The request
Reproduce all of the following material word for word, keeping every line in its original order.

════════

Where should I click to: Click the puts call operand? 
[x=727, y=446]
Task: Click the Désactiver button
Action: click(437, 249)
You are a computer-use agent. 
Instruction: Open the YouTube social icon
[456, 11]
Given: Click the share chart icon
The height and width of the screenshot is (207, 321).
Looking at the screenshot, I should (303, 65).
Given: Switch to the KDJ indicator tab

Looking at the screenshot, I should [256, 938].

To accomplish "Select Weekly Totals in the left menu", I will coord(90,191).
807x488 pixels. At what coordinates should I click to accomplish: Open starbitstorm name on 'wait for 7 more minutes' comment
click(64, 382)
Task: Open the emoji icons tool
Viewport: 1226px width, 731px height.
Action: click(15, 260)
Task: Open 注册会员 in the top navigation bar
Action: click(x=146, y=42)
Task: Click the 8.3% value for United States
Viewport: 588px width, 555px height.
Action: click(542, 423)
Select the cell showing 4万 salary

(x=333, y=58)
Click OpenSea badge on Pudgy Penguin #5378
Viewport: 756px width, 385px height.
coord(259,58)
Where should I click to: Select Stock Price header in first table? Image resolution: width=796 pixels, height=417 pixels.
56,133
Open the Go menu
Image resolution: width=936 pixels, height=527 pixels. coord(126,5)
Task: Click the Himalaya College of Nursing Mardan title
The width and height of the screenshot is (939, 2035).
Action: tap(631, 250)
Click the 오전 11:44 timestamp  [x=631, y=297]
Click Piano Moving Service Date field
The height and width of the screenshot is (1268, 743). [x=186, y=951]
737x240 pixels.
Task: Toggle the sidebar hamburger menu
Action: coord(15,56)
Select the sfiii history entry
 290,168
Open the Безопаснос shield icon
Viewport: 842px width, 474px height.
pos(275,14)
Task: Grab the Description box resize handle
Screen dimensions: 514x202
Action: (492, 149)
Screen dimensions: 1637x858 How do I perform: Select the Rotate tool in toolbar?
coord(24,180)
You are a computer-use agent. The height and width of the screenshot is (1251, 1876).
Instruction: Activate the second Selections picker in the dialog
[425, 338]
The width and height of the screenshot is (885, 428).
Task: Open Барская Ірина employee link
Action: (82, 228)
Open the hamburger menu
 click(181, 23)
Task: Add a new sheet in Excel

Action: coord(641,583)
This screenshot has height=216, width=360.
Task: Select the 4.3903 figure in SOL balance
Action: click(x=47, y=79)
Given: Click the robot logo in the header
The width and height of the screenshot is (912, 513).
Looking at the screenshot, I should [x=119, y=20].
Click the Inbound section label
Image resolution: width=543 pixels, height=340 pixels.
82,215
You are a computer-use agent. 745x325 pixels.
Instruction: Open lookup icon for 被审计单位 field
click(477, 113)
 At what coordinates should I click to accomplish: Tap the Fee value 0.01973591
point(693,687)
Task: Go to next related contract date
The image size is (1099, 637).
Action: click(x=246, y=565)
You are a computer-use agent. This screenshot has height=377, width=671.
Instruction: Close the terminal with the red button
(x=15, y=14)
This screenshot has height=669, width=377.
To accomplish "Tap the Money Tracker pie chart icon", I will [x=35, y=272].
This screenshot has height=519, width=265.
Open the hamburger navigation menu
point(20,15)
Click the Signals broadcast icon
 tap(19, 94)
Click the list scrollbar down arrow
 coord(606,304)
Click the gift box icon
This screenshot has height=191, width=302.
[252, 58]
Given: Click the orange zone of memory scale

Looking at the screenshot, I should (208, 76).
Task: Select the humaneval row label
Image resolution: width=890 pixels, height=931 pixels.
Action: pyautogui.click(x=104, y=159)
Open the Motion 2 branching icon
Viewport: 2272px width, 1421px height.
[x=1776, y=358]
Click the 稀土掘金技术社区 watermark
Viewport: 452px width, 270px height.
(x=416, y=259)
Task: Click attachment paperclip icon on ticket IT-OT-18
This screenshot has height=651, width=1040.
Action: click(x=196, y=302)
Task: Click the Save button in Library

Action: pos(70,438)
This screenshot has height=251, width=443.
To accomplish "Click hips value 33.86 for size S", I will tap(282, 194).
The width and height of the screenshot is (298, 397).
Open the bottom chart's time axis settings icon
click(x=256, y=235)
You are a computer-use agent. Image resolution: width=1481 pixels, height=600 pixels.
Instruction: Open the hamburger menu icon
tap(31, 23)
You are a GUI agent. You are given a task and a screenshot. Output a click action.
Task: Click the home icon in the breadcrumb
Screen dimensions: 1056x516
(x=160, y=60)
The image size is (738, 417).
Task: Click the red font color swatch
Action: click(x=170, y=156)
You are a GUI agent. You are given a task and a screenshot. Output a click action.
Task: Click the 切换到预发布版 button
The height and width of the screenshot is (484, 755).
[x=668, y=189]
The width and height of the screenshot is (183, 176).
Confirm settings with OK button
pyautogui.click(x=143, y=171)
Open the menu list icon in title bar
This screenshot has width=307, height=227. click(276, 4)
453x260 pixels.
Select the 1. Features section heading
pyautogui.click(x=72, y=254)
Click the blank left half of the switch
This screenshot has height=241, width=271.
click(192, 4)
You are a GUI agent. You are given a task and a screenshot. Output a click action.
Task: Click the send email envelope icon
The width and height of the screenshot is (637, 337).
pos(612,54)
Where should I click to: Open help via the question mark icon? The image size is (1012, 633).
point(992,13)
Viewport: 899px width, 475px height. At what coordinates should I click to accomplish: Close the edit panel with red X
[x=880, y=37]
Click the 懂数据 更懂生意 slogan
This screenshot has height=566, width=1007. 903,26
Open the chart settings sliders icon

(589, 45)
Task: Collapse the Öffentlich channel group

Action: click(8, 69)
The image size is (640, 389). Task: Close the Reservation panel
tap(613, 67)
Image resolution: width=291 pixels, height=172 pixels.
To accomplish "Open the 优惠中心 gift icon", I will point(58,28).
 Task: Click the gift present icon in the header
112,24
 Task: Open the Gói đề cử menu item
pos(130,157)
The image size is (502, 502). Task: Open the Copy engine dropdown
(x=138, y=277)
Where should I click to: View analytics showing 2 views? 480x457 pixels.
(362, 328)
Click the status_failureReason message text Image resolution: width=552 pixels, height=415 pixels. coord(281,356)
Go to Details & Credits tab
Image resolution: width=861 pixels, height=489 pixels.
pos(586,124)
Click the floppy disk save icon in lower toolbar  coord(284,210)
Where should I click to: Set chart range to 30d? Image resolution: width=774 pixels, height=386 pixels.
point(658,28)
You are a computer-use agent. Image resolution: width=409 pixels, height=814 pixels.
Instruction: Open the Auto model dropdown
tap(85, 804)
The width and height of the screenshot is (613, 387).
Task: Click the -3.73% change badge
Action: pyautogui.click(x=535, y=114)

════════

Exercise answer
Where should I click to: Click the puts call operand? 
[x=727, y=446]
Task: Click the Désactiver button
Action: click(437, 249)
You are a computer-use agent. 
Instruction: Open the YouTube social icon
[456, 11]
Given: Click the share chart icon
The height and width of the screenshot is (207, 321).
Looking at the screenshot, I should (303, 65).
Given: Switch to the KDJ indicator tab

Looking at the screenshot, I should [256, 938].

To accomplish "Select Weekly Totals in the left menu", I will coord(90,191).
807x488 pixels. At what coordinates should I click to accomplish: Open starbitstorm name on 'wait for 7 more minutes' comment
click(64, 382)
Task: Open the emoji icons tool
Viewport: 1226px width, 731px height.
Action: click(15, 260)
Task: Open 注册会员 in the top navigation bar
Action: click(x=146, y=42)
Task: Click the 8.3% value for United States
Viewport: 588px width, 555px height.
Action: click(542, 423)
Select the cell showing 4万 salary

(x=333, y=58)
Click OpenSea badge on Pudgy Penguin #5378
Viewport: 756px width, 385px height.
coord(259,58)
Where should I click to: Select Stock Price header in first table? Image resolution: width=796 pixels, height=417 pixels.
56,133
Open the Go menu
Image resolution: width=936 pixels, height=527 pixels. coord(126,5)
Task: Click the Himalaya College of Nursing Mardan title
The width and height of the screenshot is (939, 2035).
Action: tap(631, 250)
Click the 오전 11:44 timestamp  [x=631, y=297]
Click Piano Moving Service Date field
The height and width of the screenshot is (1268, 743). [x=186, y=951]
737x240 pixels.
Task: Toggle the sidebar hamburger menu
Action: coord(15,56)
Select the sfiii history entry
 290,168
Open the Безопаснос shield icon
Viewport: 842px width, 474px height.
pos(275,14)
Task: Grab the Description box resize handle
Screen dimensions: 514x202
Action: (492, 149)
Screen dimensions: 1637x858 How do I perform: Select the Rotate tool in toolbar?
coord(24,180)
You are a computer-use agent. The height and width of the screenshot is (1251, 1876).
Instruction: Activate the second Selections picker in the dialog
[425, 338]
The width and height of the screenshot is (885, 428).
Task: Open Барская Ірина employee link
Action: (82, 228)
Open the hamburger menu
 click(181, 23)
Task: Add a new sheet in Excel

Action: coord(641,583)
This screenshot has height=216, width=360.
Task: Select the 4.3903 figure in SOL balance
Action: click(x=47, y=79)
Given: Click the robot logo in the header
The width and height of the screenshot is (912, 513).
Looking at the screenshot, I should [x=119, y=20].
Click the Inbound section label
Image resolution: width=543 pixels, height=340 pixels.
82,215
You are a computer-use agent. 745x325 pixels.
Instruction: Open lookup icon for 被审计单位 field
click(477, 113)
 At what coordinates should I click to accomplish: Tap the Fee value 0.01973591
point(693,687)
Task: Go to next related contract date
The image size is (1099, 637).
Action: click(x=246, y=565)
You are a computer-use agent. This screenshot has height=377, width=671.
Instruction: Close the terminal with the red button
(x=15, y=14)
This screenshot has height=669, width=377.
To accomplish "Tap the Money Tracker pie chart icon", I will [x=35, y=272].
This screenshot has height=519, width=265.
Open the hamburger navigation menu
point(20,15)
Click the Signals broadcast icon
 tap(19, 94)
Click the list scrollbar down arrow
 coord(606,304)
Click the gift box icon
This screenshot has height=191, width=302.
[252, 58]
Given: Click the orange zone of memory scale

Looking at the screenshot, I should (208, 76).
Task: Select the humaneval row label
Image resolution: width=890 pixels, height=931 pixels.
Action: pyautogui.click(x=104, y=159)
Open the Motion 2 branching icon
Viewport: 2272px width, 1421px height.
[x=1776, y=358]
Click the 稀土掘金技术社区 watermark
Viewport: 452px width, 270px height.
(x=416, y=259)
Task: Click attachment paperclip icon on ticket IT-OT-18
This screenshot has height=651, width=1040.
Action: click(x=196, y=302)
Task: Click the Save button in Library

Action: pos(70,438)
This screenshot has height=251, width=443.
To accomplish "Click hips value 33.86 for size S", I will tap(282, 194).
The width and height of the screenshot is (298, 397).
Open the bottom chart's time axis settings icon
click(x=256, y=235)
You are a computer-use agent. Image resolution: width=1481 pixels, height=600 pixels.
Instruction: Open the hamburger menu icon
tap(31, 23)
You are a GUI agent. You are given a task and a screenshot. Output a click action.
Task: Click the home icon in the breadcrumb
Screen dimensions: 1056x516
(x=160, y=60)
The image size is (738, 417).
Task: Click the red font color swatch
Action: click(x=170, y=156)
You are a GUI agent. You are given a task and a screenshot. Output a click action.
Task: Click the 切换到预发布版 button
The height and width of the screenshot is (484, 755).
[x=668, y=189]
The width and height of the screenshot is (183, 176).
Confirm settings with OK button
pyautogui.click(x=143, y=171)
Open the menu list icon in title bar
This screenshot has width=307, height=227. click(276, 4)
453x260 pixels.
Select the 1. Features section heading
pyautogui.click(x=72, y=254)
Click the blank left half of the switch
This screenshot has height=241, width=271.
click(192, 4)
You are a GUI agent. You are given a task and a screenshot. Output a click action.
Task: Click the send email envelope icon
The width and height of the screenshot is (637, 337).
pos(612,54)
Where should I click to: Open help via the question mark icon? The image size is (1012, 633).
point(992,13)
Viewport: 899px width, 475px height. At what coordinates should I click to accomplish: Close the edit panel with red X
[x=880, y=37]
Click the 懂数据 更懂生意 slogan
This screenshot has height=566, width=1007. 903,26
Open the chart settings sliders icon

(589, 45)
Task: Collapse the Öffentlich channel group

Action: click(8, 69)
The image size is (640, 389). Task: Close the Reservation panel
tap(613, 67)
Image resolution: width=291 pixels, height=172 pixels.
To accomplish "Open the 优惠中心 gift icon", I will point(58,28).
 Task: Click the gift present icon in the header
112,24
 Task: Open the Gói đề cử menu item
pos(130,157)
The image size is (502, 502). Task: Open the Copy engine dropdown
(x=138, y=277)
Where should I click to: View analytics showing 2 views? 480x457 pixels.
(362, 328)
Click the status_failureReason message text Image resolution: width=552 pixels, height=415 pixels. coord(281,356)
Go to Details & Credits tab
Image resolution: width=861 pixels, height=489 pixels.
pos(586,124)
Click the floppy disk save icon in lower toolbar  coord(284,210)
Where should I click to: Set chart range to 30d? Image resolution: width=774 pixels, height=386 pixels.
point(658,28)
You are a computer-use agent. Image resolution: width=409 pixels, height=814 pixels.
Instruction: Open the Auto model dropdown
tap(85, 804)
The width and height of the screenshot is (613, 387).
Task: Click the -3.73% change badge
Action: pyautogui.click(x=535, y=114)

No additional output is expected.